== Work order ==
Please transcribe exactly, and only, the lines of the data below between the line holding "Task: Click the Segment Speed button" and the line holding "has width=1120, height=1089.", inclusive.

== Record excerpts ==
* * * * * * *

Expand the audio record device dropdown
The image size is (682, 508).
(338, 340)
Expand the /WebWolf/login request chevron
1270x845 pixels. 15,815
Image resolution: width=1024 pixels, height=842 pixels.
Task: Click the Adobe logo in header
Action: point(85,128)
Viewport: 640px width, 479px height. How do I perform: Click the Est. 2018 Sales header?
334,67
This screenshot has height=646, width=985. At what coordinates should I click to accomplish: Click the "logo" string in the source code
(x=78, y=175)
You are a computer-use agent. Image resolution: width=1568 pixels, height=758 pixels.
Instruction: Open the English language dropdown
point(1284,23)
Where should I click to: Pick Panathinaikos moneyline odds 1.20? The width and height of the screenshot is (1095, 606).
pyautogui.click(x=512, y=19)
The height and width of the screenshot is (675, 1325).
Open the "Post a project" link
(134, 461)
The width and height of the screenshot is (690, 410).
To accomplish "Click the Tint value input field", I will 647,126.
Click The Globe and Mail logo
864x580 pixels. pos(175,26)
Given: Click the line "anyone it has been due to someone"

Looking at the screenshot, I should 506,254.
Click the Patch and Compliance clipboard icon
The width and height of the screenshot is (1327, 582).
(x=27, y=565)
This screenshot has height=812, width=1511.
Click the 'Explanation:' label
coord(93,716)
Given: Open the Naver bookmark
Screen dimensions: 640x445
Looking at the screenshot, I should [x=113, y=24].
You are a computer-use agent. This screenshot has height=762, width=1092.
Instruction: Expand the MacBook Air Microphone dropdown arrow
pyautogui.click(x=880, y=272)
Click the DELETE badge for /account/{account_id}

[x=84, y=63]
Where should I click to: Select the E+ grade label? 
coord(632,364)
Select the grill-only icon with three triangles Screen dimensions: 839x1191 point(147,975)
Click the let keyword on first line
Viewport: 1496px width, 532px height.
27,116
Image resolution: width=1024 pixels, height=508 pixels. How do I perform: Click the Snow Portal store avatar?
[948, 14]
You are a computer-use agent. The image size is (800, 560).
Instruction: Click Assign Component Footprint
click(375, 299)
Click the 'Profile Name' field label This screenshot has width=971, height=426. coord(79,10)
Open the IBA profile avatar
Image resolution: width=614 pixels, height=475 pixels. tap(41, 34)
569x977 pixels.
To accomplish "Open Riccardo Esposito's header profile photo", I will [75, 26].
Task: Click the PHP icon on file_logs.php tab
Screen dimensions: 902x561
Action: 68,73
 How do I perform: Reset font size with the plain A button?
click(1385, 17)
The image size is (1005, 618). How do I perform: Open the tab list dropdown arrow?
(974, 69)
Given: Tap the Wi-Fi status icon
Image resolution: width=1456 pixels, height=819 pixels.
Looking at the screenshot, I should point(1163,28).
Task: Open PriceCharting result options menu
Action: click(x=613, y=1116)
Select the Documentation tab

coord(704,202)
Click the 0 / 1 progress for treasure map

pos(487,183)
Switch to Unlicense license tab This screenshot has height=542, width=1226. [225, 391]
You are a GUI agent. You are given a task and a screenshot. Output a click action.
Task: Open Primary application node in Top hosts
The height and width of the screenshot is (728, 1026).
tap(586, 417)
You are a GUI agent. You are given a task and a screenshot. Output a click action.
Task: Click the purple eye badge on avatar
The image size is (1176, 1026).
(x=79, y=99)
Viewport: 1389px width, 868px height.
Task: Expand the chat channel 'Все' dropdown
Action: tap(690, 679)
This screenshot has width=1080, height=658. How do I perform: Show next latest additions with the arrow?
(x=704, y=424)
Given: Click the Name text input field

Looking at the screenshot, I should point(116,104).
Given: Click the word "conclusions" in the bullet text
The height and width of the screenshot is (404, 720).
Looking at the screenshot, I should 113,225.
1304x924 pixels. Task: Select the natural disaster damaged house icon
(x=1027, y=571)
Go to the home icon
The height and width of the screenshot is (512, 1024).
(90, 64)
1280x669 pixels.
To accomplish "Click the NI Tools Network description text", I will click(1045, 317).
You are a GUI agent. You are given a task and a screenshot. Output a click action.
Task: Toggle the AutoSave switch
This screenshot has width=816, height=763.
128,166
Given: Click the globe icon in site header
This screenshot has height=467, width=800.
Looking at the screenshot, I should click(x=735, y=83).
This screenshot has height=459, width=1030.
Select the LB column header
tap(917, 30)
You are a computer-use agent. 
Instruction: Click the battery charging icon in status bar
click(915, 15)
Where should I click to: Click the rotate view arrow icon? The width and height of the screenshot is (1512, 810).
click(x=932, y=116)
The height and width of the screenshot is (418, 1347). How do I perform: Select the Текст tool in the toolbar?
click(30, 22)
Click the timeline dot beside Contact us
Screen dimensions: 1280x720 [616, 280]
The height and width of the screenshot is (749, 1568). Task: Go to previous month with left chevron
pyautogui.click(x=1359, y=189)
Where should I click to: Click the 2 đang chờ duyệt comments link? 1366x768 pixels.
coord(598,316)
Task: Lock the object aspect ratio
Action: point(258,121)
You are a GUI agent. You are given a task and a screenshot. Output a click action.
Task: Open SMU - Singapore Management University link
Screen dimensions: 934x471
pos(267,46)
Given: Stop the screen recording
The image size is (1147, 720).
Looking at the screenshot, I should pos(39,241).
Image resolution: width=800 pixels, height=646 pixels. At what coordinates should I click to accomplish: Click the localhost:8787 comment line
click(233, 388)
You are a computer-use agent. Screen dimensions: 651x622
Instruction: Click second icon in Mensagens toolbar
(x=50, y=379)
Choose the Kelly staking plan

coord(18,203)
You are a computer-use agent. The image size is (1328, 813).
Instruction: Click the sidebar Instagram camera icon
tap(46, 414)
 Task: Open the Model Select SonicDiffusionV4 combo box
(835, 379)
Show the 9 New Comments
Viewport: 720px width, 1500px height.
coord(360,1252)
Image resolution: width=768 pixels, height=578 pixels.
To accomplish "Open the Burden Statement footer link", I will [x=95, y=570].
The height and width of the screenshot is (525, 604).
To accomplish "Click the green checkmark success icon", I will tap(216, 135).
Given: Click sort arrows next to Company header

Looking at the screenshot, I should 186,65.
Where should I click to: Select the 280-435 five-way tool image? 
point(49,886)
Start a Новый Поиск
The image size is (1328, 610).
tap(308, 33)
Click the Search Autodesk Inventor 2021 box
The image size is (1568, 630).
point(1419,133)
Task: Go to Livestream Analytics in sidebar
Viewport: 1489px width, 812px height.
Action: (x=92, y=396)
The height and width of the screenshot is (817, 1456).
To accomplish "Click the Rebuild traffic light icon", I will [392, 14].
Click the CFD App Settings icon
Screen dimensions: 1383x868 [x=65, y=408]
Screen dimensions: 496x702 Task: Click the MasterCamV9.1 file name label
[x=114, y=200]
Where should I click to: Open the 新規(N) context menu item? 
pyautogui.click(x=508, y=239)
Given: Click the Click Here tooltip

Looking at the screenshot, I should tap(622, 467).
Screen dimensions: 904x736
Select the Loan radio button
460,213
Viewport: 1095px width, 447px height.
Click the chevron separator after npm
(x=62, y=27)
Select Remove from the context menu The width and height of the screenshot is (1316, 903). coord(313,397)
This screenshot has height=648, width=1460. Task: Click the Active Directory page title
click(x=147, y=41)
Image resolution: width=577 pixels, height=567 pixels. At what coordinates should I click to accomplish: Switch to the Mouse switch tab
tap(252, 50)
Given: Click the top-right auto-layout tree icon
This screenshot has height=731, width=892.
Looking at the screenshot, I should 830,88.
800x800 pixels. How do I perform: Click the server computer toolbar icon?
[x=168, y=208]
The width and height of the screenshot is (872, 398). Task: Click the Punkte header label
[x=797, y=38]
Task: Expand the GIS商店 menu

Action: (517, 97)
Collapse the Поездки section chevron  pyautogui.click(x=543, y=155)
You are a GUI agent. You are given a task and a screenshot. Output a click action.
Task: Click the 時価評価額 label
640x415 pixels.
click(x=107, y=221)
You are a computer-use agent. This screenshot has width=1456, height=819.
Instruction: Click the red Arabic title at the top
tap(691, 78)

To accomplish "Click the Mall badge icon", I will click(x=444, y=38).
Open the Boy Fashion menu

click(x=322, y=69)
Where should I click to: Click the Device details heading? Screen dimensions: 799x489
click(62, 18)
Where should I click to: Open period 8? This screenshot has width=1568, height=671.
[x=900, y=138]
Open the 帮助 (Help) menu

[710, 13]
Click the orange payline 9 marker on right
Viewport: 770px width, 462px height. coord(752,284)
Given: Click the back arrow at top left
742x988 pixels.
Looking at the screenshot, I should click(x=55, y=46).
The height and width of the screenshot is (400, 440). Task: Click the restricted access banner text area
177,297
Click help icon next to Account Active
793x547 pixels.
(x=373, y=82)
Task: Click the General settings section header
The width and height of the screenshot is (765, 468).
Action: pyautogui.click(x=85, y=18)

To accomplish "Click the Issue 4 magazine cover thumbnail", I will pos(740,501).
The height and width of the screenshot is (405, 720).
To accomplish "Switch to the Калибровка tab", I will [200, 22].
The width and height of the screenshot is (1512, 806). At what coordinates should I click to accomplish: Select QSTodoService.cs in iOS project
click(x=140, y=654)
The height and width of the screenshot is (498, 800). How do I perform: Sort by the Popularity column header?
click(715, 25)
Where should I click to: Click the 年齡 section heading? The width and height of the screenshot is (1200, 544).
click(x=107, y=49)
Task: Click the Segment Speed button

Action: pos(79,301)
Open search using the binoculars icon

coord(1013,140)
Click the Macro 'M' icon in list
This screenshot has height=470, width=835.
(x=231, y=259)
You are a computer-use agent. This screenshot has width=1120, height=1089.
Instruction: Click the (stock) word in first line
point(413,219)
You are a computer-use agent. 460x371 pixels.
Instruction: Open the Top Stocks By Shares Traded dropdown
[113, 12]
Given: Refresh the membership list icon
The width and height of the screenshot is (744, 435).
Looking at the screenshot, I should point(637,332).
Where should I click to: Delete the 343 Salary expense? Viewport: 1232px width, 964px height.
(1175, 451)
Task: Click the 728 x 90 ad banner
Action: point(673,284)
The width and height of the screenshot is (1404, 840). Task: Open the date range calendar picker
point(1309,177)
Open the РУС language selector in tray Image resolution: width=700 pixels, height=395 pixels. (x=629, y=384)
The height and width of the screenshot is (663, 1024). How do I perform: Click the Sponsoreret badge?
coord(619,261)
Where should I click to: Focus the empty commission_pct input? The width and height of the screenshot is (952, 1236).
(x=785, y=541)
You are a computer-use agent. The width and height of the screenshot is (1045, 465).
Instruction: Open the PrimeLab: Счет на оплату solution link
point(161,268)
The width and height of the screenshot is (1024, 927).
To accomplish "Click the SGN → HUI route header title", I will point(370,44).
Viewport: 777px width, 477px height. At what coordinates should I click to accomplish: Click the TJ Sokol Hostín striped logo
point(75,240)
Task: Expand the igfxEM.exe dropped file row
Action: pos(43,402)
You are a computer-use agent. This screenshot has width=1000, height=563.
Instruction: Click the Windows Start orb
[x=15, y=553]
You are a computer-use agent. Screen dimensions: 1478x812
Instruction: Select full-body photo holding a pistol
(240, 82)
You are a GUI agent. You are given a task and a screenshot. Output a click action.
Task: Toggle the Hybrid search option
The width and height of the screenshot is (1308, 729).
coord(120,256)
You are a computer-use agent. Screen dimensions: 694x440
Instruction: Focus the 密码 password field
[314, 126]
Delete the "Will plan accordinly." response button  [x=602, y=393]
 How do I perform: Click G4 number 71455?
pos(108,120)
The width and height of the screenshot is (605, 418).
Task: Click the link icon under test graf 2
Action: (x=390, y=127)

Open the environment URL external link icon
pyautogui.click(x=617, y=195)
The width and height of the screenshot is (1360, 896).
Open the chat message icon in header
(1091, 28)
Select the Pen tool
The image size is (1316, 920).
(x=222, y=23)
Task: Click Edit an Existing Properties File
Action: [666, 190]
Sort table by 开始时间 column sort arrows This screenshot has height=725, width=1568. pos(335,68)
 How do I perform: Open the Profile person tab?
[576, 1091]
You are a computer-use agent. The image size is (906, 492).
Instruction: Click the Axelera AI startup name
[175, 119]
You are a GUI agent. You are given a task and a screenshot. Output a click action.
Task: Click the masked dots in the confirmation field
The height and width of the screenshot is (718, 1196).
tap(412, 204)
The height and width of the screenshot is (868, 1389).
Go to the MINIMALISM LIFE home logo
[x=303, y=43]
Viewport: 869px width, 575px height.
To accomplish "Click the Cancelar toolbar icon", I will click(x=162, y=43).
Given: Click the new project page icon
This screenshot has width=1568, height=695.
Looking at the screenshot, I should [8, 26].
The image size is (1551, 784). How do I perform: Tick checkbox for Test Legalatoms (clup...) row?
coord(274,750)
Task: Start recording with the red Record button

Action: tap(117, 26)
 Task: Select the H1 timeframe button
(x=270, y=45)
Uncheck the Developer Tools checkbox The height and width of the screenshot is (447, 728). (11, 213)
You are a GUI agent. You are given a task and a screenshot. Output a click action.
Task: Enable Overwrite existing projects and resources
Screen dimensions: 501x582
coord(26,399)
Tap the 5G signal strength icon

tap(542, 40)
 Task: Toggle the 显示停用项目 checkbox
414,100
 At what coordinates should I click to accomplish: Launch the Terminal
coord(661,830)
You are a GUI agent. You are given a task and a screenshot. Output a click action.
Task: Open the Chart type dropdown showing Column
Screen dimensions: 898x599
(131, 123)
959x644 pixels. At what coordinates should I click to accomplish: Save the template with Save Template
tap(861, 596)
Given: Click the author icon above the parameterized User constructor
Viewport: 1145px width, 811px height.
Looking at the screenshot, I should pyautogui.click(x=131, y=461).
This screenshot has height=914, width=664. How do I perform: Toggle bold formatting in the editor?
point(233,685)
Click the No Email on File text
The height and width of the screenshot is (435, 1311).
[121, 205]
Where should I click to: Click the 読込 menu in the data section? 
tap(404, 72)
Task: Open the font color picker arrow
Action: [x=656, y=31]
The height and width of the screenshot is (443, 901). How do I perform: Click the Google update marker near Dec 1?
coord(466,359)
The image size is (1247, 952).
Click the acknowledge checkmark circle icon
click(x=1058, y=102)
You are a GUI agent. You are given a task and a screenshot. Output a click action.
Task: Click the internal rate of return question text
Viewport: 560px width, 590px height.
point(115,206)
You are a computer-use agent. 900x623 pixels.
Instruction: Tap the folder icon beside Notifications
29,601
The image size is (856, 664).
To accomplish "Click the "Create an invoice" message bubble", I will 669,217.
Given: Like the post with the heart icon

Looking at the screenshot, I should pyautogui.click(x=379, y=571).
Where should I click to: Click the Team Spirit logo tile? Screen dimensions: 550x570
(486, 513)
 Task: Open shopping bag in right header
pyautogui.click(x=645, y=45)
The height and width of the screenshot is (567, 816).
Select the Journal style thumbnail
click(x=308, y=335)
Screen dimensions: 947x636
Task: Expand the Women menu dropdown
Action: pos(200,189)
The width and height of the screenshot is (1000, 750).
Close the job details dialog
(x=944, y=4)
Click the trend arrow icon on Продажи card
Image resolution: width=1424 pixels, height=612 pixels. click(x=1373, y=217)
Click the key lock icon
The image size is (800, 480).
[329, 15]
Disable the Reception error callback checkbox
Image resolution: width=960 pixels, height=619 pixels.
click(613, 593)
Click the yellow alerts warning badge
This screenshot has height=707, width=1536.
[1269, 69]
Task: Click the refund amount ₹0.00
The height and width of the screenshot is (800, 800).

* * * * * * *

== Answer section ==
Task: Click the Segment Speed button

Action: pos(79,301)
Open search using the binoculars icon

coord(1013,140)
Click the Macro 'M' icon in list
This screenshot has height=470, width=835.
(x=231, y=259)
You are a computer-use agent. This screenshot has width=1120, height=1089.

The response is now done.